Activity
Only one span of the listing below should come back. It runs from the line with "This screenshot has width=988, height=686." through the line with "You are a computer-use", and each of its lines must be reproduced exactly.

Stored data
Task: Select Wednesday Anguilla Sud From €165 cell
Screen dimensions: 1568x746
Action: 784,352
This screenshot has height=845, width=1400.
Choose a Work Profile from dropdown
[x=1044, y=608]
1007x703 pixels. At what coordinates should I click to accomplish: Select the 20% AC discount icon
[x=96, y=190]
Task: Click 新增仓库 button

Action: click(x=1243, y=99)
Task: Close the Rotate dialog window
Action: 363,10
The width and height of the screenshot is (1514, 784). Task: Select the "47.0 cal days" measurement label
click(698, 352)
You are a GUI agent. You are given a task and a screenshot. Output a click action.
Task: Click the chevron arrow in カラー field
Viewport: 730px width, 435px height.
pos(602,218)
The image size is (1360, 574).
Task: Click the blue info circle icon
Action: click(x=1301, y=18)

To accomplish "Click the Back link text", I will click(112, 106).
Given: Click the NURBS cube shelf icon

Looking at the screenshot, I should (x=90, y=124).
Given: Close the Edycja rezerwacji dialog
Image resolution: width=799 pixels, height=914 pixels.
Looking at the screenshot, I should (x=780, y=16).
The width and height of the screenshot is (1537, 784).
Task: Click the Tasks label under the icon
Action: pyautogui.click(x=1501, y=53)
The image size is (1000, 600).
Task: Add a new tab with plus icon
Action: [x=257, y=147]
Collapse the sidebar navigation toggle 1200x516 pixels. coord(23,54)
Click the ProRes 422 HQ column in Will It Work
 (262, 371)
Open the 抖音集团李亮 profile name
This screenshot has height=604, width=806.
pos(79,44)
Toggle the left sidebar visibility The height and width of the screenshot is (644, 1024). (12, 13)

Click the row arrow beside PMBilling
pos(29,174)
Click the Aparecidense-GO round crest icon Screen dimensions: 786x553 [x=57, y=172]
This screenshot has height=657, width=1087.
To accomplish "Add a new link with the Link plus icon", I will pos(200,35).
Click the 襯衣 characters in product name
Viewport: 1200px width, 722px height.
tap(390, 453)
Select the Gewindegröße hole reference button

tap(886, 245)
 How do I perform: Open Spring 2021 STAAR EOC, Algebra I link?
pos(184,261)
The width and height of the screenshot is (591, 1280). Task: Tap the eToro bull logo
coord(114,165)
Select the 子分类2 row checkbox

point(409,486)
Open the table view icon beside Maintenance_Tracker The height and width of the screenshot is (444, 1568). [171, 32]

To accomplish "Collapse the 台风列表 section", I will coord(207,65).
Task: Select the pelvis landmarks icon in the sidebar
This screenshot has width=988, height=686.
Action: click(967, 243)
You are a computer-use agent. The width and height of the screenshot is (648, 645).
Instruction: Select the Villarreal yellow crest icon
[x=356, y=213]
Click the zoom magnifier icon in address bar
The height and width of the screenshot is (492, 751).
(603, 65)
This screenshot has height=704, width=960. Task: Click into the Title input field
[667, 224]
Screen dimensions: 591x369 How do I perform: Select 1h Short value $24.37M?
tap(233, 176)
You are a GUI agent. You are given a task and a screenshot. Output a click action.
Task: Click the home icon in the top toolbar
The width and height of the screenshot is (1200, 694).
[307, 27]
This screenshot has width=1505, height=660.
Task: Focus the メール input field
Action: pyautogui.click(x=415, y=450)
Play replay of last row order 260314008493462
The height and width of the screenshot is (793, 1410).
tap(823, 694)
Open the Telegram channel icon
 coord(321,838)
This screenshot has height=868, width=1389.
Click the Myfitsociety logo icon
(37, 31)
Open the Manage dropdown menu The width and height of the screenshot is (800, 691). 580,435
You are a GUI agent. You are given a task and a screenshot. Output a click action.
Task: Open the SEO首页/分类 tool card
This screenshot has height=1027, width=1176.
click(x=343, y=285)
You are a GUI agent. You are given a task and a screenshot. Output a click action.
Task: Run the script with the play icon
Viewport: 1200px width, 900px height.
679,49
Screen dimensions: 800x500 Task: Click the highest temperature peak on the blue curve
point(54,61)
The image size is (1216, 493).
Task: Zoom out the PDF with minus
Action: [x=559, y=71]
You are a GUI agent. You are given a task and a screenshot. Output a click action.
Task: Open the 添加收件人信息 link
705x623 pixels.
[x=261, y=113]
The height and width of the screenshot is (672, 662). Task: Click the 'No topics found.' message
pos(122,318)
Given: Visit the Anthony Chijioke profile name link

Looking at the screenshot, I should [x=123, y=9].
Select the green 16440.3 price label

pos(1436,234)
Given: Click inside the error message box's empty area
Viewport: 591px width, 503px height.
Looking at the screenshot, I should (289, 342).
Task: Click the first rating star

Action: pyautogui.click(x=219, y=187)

Finished task
This screenshot has width=988, height=686.
Action: click(967, 243)
You are a computer-use agent. The width and height of the screenshot is (648, 645).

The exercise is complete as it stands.